[[ DATA FOR ANALYSIS, beginning ]]
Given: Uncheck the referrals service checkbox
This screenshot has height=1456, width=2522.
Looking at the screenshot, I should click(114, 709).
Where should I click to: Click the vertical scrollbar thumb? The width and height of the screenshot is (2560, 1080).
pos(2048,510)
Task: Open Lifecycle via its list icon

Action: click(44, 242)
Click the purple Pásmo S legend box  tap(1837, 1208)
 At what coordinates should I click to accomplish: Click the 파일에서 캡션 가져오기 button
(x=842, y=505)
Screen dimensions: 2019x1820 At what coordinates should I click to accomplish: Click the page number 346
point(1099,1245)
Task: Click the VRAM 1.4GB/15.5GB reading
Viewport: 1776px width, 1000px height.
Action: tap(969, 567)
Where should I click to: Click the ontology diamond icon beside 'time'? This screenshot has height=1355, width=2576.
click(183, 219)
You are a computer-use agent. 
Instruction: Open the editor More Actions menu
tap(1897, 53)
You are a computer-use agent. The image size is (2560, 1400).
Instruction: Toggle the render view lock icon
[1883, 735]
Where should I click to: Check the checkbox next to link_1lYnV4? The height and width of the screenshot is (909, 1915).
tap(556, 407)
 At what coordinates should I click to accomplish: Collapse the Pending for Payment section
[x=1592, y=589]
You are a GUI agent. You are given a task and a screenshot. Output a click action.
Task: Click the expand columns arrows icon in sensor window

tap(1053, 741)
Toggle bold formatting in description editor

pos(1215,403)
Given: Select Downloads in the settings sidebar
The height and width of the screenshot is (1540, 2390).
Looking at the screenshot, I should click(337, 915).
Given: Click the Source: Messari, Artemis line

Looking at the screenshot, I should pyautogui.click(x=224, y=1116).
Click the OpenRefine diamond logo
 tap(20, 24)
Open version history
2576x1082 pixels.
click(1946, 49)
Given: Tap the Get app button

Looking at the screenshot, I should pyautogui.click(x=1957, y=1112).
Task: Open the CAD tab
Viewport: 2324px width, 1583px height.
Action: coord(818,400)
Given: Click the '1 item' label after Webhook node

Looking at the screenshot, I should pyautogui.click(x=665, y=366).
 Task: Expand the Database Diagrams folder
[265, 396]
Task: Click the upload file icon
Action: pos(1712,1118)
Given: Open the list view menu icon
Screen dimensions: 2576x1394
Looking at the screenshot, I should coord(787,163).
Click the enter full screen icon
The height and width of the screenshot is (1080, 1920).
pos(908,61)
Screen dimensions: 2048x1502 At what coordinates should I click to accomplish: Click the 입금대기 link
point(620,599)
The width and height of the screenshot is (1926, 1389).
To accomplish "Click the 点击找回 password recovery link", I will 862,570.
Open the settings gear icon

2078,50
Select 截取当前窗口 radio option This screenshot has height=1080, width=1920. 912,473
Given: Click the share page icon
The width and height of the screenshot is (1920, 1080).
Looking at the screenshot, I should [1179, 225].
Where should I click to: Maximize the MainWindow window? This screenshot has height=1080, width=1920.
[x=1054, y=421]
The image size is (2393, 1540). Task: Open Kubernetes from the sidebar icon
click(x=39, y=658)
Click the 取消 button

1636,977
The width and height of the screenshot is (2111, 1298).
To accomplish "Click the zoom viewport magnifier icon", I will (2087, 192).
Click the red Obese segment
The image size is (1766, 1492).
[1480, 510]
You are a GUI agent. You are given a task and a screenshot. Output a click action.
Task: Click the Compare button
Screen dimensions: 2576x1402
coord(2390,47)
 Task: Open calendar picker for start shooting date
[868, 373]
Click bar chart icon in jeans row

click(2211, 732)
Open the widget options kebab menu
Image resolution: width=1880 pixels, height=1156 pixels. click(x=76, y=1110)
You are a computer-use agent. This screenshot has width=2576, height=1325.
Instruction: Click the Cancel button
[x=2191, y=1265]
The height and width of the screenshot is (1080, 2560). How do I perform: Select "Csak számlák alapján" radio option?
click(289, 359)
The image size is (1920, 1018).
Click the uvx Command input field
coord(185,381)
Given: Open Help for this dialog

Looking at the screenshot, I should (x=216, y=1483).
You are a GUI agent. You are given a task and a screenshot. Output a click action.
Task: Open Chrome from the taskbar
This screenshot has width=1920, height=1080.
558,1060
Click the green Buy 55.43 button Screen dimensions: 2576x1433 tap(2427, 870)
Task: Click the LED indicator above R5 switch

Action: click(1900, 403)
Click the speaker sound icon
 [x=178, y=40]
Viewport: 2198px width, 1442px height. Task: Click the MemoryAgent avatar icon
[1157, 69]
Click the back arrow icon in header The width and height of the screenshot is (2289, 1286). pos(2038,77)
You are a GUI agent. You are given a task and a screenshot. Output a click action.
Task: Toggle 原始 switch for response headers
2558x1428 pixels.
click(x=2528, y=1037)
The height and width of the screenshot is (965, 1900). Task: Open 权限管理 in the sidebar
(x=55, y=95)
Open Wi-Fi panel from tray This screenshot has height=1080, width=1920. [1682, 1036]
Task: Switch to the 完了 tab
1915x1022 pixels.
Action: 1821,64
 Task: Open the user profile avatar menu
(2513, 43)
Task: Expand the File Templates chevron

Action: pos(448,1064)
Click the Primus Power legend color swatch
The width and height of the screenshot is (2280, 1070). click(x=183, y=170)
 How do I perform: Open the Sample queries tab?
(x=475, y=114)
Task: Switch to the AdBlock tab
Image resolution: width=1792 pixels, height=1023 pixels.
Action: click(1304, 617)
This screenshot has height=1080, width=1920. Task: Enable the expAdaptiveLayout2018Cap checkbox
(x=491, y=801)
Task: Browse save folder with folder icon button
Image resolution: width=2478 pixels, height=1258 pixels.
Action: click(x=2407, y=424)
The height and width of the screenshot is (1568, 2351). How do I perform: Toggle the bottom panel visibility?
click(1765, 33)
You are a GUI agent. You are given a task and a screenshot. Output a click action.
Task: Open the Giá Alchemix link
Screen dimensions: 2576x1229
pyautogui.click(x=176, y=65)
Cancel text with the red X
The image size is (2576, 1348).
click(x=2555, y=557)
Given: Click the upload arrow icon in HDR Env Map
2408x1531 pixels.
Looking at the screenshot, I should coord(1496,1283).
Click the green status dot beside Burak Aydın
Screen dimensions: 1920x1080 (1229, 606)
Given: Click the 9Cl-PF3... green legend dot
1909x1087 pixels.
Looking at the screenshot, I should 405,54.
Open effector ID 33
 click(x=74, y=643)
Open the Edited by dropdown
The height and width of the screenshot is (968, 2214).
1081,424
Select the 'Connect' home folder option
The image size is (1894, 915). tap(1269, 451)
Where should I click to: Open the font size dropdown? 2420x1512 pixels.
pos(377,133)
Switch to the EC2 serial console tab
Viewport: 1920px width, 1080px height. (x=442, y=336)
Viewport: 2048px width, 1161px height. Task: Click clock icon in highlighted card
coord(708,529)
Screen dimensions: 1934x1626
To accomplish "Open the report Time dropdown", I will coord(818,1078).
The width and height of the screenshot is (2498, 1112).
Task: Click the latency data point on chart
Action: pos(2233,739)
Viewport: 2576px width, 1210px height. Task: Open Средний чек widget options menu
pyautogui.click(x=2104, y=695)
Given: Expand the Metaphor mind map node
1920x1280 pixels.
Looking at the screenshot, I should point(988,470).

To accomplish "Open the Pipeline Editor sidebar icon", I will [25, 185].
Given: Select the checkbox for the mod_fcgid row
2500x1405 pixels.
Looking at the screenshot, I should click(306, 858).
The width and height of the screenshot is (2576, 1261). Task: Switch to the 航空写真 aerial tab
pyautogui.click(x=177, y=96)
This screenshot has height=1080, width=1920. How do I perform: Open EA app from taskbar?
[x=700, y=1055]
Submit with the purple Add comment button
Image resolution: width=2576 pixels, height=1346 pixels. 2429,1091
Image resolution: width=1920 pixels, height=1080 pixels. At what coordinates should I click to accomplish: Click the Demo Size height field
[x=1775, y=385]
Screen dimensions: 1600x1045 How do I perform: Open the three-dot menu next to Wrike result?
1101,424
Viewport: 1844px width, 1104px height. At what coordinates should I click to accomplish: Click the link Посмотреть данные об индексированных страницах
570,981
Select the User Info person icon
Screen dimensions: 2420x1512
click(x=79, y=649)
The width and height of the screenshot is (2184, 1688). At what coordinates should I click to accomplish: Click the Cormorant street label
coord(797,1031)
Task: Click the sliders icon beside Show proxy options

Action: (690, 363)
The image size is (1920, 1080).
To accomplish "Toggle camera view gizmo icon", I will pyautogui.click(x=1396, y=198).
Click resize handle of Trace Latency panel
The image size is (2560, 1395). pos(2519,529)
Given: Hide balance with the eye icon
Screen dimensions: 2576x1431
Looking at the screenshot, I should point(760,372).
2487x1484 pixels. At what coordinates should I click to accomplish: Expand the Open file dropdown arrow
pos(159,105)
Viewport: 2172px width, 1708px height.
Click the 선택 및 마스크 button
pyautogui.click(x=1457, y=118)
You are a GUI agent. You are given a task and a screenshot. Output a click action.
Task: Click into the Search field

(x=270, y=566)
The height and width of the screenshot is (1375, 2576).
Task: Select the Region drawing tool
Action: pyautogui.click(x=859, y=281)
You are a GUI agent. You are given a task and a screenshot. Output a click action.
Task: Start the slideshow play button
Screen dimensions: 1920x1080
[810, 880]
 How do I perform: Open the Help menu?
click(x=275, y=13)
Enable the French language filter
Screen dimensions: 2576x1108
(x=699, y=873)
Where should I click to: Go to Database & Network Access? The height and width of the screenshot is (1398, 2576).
[[ DATA FOR ANALYSIS, end ]]
### TASK ITEM
Wherever the word "computer" occurs in the data, copy that whole line.

### EXPECTED ANSWER
You are a computer-use agent. 
You are a computer-use agent. The image size is (2560, 1400).
You are a computer-use agent. This screenshot has width=2576, height=1325.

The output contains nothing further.